Situazione in miglioramento

Bomba d’acqua in Lunigiana, tre persone salvate sotto una frana

Treni per Villafranca in tilt, statale della Cisa riaperta

Bomba d’acqua in Lunigiana, tre persone salvate sotto una frana

260 millimetri sono l’impressionante quantitativo di acqua venuto giù in poche ore in Lunigiana. Un dato che non si registrava dall’alluvione della Versilia del 1996. Le conseguenze peggiori si stanno registrando in queste ore a Bagnone (Massa Carrara), dove le strade si sono trasformate in fiumi. La Regione Toscana con la protezione civile ha prestato l’assistenza a due treni bloccati a Villafranca in Lunigiana con persone in sicurezza. Tre persone sono state salvate dai vigli del fuoco sotto una frana dovuta al maltempo. Il fiume Bagnone dopo aver superato il secondo livello di guardia a 4,2 metri (livello reord), è rientrato sotto il primo livello di guardia.
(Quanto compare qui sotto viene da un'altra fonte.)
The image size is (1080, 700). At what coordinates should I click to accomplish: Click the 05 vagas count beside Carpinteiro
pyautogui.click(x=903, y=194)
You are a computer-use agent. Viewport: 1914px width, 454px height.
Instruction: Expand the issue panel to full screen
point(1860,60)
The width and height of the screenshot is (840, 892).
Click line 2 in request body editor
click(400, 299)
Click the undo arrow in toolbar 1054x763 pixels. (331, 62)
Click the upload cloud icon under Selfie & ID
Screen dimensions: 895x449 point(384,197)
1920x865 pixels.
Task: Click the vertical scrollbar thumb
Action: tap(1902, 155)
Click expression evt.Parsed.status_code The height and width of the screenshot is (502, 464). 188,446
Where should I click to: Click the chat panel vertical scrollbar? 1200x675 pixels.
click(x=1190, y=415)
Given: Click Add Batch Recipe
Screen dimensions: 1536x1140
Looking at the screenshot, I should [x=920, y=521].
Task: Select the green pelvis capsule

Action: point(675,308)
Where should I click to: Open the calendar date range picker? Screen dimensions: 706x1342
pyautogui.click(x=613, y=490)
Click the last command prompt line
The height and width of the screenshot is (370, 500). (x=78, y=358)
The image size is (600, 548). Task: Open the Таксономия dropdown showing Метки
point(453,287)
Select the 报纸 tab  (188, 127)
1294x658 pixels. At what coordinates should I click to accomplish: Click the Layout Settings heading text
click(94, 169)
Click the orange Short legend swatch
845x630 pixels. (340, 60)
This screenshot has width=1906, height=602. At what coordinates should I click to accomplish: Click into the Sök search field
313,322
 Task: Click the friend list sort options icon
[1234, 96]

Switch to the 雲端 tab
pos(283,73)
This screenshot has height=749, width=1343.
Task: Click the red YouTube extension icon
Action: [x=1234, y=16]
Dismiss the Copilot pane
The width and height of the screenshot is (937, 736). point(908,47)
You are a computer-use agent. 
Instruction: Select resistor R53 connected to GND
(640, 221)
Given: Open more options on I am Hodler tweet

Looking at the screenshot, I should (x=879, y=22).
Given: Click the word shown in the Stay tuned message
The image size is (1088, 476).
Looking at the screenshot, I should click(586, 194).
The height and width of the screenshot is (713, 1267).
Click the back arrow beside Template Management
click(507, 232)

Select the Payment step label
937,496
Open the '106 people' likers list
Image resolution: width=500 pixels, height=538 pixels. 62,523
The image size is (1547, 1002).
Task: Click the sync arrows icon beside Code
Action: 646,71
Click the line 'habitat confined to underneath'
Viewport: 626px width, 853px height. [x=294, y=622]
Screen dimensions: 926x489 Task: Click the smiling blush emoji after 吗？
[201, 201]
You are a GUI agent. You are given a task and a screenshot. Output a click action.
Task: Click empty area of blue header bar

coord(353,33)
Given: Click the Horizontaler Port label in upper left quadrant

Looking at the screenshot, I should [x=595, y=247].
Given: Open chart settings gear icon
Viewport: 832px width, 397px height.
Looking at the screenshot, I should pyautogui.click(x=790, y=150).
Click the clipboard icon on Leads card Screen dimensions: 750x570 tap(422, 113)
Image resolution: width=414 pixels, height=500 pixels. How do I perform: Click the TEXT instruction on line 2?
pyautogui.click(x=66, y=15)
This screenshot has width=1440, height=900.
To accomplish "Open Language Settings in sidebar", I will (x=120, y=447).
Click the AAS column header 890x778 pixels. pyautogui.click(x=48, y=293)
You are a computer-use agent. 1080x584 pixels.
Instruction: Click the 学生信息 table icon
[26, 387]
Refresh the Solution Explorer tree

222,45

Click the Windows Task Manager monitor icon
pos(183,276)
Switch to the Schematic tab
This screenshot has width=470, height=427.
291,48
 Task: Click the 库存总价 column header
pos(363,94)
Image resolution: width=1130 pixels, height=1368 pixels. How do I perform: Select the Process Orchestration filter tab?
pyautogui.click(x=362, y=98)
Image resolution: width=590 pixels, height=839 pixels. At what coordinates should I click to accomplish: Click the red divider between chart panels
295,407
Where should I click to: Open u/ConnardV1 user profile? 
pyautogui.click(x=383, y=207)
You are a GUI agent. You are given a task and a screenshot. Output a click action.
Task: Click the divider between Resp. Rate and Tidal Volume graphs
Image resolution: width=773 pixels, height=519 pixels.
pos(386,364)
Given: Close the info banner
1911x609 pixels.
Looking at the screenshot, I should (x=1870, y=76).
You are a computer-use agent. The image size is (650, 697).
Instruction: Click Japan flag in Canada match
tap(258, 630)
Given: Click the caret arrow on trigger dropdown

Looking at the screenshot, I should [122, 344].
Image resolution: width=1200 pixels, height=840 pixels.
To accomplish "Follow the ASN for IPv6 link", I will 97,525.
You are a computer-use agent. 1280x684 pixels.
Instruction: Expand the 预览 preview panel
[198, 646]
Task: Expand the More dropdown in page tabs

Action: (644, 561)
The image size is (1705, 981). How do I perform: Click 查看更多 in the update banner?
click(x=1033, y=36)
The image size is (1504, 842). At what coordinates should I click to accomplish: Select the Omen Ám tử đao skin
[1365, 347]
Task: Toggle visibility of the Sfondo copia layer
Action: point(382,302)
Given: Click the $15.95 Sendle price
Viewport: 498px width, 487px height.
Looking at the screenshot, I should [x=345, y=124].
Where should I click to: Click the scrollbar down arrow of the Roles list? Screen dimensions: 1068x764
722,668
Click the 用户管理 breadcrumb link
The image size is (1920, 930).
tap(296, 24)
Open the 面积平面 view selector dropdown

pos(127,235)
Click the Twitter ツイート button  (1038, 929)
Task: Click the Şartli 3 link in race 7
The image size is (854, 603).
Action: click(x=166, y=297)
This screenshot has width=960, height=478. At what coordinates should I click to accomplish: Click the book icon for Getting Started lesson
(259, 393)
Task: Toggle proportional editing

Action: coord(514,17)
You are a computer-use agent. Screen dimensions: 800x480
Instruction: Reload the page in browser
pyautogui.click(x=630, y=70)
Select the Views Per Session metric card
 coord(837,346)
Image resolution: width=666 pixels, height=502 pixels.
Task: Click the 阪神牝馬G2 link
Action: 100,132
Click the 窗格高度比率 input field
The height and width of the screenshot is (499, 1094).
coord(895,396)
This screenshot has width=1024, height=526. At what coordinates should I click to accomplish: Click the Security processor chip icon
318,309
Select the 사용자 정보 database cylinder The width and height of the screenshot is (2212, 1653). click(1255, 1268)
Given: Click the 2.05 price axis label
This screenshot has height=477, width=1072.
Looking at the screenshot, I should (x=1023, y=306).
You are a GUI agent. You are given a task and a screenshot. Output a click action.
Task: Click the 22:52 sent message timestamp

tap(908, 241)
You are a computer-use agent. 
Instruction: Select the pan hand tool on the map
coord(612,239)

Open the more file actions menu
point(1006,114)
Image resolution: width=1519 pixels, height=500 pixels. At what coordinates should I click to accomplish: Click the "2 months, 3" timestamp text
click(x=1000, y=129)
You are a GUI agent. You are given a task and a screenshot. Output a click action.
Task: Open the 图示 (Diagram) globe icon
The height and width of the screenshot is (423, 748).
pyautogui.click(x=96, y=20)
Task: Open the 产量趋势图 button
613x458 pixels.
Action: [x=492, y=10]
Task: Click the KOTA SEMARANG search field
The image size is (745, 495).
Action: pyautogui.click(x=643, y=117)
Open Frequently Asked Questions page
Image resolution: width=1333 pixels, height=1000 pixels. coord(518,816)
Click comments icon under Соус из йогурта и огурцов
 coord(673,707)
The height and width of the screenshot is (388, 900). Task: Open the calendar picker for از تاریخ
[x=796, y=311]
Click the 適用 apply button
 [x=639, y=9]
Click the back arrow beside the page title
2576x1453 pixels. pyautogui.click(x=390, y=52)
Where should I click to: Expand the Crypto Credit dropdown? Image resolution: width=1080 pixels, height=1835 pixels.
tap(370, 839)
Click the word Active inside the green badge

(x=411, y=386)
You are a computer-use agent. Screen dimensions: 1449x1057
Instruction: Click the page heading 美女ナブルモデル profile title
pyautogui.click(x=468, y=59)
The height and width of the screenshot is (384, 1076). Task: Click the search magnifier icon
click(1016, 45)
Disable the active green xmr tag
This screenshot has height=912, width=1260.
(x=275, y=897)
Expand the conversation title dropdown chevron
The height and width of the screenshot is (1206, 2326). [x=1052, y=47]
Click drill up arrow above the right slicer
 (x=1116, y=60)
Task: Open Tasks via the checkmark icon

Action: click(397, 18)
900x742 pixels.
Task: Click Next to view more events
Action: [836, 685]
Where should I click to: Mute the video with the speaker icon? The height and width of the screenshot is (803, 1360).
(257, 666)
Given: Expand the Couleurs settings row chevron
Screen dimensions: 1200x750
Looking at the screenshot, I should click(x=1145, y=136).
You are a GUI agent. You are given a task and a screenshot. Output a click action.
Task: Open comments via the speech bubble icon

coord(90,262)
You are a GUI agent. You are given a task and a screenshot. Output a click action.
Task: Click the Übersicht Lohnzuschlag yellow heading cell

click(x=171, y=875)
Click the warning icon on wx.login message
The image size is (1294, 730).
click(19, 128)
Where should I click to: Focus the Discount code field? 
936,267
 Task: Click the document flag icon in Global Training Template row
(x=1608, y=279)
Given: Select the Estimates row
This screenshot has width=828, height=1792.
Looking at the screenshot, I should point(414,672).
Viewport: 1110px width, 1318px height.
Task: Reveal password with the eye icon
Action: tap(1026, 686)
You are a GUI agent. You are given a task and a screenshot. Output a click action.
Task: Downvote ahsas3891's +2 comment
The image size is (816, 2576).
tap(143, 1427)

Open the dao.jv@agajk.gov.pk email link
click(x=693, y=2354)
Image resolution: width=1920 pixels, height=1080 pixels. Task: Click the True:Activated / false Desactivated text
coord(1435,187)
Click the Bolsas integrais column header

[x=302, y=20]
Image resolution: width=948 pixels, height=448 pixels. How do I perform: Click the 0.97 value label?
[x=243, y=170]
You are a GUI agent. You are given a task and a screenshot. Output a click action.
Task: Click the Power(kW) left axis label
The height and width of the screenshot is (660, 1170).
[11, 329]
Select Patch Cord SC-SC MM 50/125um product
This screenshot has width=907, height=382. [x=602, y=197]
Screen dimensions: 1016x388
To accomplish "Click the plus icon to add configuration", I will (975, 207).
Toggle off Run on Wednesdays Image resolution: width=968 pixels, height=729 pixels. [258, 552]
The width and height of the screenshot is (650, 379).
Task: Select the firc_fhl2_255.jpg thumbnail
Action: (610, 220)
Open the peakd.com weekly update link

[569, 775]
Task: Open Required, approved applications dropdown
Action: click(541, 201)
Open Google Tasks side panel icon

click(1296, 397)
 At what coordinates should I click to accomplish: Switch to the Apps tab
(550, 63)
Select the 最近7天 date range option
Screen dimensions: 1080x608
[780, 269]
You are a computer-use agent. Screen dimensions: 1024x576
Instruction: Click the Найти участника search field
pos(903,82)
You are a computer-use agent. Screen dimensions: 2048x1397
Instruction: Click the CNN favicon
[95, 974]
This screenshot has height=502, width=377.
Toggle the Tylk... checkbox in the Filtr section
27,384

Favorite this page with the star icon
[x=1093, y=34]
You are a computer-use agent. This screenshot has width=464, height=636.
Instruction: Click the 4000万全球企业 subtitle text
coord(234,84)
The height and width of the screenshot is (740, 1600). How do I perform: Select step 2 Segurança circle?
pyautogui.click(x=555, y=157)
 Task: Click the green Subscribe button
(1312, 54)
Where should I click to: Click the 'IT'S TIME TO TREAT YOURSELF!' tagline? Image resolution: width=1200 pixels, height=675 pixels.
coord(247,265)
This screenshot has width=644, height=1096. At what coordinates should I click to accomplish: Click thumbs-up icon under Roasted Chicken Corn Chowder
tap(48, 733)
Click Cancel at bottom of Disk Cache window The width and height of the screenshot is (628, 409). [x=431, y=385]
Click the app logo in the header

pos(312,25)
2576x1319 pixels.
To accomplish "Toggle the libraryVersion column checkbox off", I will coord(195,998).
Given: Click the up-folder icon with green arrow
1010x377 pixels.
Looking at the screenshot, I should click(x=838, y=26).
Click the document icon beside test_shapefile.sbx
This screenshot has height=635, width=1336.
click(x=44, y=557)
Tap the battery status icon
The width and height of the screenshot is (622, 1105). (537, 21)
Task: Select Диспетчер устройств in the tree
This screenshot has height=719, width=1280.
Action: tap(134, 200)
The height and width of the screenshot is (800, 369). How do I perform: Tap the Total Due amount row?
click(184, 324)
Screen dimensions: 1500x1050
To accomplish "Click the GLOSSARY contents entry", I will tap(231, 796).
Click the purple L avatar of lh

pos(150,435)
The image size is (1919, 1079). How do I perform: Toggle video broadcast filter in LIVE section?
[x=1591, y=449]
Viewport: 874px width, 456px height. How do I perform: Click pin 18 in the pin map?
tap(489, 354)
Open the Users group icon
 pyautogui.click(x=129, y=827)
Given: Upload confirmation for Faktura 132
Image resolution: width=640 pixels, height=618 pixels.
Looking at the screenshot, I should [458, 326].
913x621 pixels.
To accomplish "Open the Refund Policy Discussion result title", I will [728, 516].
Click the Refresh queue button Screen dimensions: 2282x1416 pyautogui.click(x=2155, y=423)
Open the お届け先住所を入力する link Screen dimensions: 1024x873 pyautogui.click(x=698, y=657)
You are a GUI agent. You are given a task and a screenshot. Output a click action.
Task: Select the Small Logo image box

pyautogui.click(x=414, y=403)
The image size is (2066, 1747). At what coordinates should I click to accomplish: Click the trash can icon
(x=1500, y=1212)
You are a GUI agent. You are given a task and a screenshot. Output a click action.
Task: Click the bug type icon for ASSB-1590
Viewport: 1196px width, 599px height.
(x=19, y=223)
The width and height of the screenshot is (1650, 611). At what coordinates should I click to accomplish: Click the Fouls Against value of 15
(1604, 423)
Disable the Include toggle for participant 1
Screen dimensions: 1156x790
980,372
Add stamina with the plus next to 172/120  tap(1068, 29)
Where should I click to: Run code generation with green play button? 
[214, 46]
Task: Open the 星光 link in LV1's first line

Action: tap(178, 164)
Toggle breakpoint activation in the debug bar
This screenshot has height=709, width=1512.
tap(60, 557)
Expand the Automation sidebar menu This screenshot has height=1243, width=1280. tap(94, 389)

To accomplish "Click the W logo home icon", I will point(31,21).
Da segnalare anche un incidente stradale a Mulazzo, dove l’occupante di una vettura è stato estratto dall’abitacolo dai pompieri.
Diverse frazioni sono al momento isolate a causa di frane avvenute sulle strade provinciali, mentre la SS 62 Cisa, chiusa in mattinata da Villafranca ad Aulla per allagamento, è stata riaperta al traffico alle 16:00.